Query Researchers and Affiliations by ORCID¶
This notebook shows how to fetch an researcher and co-authors by ORCID frist. Then it extracts affiliation data to map the locations on a world map. Finally it shows researcher-affiliation relationships in a graph.
Related Notebooks:
- ORCID Notebook
Query for researchers' data by passing an ORCID to the Augment API. Visualise co-author relationships in a graph. - Publications Notebook
Extract a publications list for a researcher in Bibtex Format. Visualise publication counts with a bar plot and generate a keyword word-cloud. - DOI Notebook
Query publications data by passing a DOI to the API.
import sys
sys.path.append('../')
# Package for mapping data on world map
# !{sys.executable} -m pip install folium
import folium
# Packages for plotting charts, graphs
import ast
import altair as alt
import networkx as nx
import nx_altair as nxa
import numpy as np
import matplotlib.pyplot as plt
%matplotlib inline
# Packages for data manipulation
import pandas as pd
from datetime import datetime, date
# Build-in packages to use API
import requests
import json
# packages to read API_KEY
import os
from os.path import join, dirname
from dotenv import load_dotenv
load_dotenv();
API Errors¶
When using the API, we load API_KEY and ORCID ID you want to search into variables and add them in the url string. Later the python request package will pass those values to the API and get the data you want. This section shows the 2 types of common errors you might get when using augment API. Either the ORCID id passed is invalid or the API_KEY is not load successfully from you environment file.
ORCID ID Not Found¶
Here we assign an invalid value to the ORCID variable. When error occurs, the request.get( ) will be an object with the status code indicating error type and an error message.
# ORCID ID not found
API_KEY = os.environ.get("API_KEY")
ORCID = "0000-0003-XXXX-XXXX"
url = f'https://augmentapi.researchgraph.com/v1/orcid/{ORCID}?subscription-key={API_KEY}'
r = requests.get(url)
# print a short confirmation on completion
print('Augment API query complete ', r.status_code)
if r.status_code == 400:
print(r.json()[0]["error"])
Missing API_KEY¶
You will receive an authentication error if the API KEY is invalid.
# Missing API_KEY
API_KEY = ''
ORCID = "0000-0002-0715-6126"
url = f'https://augmentapi.researchgraph.com/v1/orcid/{ORCID}?subscription-key={API_KEY}'
r = requests.get(url)
# print a short confirmation on completion
print('Augment API query complete ', r.status_code)
if r.status_code == 401:
print(f'Authentication error.',r.json()['message'])

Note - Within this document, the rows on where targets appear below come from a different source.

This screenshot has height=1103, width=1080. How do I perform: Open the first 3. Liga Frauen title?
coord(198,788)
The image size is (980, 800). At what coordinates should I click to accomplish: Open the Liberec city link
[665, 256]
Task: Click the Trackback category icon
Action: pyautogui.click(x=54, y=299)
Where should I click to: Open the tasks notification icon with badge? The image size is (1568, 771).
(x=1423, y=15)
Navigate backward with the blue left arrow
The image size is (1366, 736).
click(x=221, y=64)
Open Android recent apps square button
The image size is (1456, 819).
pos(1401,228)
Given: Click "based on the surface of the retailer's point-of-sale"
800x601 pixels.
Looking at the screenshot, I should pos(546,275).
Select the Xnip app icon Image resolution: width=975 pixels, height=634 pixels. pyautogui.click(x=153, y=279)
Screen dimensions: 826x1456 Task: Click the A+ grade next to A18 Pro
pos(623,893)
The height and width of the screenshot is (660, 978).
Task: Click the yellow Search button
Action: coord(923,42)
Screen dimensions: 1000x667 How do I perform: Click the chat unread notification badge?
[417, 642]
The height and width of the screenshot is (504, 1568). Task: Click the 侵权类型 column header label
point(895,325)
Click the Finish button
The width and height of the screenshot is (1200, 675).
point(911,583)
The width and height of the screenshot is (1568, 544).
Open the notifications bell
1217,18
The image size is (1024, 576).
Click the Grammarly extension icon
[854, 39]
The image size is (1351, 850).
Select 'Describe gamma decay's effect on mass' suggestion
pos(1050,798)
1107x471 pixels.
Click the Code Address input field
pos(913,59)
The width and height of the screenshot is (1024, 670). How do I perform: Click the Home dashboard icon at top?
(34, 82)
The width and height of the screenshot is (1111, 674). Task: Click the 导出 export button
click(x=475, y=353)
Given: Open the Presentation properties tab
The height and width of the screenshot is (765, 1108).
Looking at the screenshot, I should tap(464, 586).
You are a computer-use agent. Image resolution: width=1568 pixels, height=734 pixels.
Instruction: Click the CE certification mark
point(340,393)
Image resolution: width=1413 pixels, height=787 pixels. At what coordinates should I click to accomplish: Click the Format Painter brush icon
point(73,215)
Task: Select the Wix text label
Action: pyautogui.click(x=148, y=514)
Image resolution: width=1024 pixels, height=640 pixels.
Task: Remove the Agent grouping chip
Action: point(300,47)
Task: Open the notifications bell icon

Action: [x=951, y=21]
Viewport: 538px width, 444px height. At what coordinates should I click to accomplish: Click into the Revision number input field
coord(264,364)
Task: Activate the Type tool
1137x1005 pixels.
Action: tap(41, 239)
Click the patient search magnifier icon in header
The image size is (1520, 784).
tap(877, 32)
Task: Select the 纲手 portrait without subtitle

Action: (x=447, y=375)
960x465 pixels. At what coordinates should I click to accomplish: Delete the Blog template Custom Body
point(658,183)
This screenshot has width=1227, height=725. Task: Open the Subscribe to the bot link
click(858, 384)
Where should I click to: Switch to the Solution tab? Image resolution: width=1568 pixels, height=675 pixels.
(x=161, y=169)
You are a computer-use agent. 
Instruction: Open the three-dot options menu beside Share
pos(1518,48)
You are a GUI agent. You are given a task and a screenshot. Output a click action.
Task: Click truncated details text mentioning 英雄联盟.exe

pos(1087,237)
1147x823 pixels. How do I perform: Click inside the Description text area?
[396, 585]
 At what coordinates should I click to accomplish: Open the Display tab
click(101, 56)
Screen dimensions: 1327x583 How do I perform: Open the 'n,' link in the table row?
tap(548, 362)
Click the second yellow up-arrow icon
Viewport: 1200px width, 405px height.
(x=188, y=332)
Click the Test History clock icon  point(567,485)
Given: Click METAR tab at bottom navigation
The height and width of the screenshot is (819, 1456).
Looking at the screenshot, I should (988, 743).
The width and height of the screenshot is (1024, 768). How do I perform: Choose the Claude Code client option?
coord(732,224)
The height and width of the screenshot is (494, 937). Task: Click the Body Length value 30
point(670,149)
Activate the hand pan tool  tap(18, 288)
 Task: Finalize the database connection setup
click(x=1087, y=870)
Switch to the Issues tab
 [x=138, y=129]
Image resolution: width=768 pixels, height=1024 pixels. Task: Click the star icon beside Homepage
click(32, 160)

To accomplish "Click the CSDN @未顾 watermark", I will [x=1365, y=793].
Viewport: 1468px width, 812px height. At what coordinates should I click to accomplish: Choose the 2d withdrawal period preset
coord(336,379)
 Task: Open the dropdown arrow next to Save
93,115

Data Extraction for Valid ORCID ID¶
For valid ORCID records retrieved, it is a nested dictionary structure with all data that is connected to the ORCID requested. First level has 3 keys as shown in the block below.
# ORCID ID does exist
API_KEY = os.environ.get("API_KEY")
ORCID = "0000-0002-0068-716X"
url = f'https://augmentapi.researchgraph.com/v1/orcid/{ORCID}?subscription-key={API_KEY}'
r = requests.get(url)
# print a short confirmation on completion
print('Augment API query complete ', r.status_code)
# Shows data
print('The data returned has below fields: ',r.json()[0].keys())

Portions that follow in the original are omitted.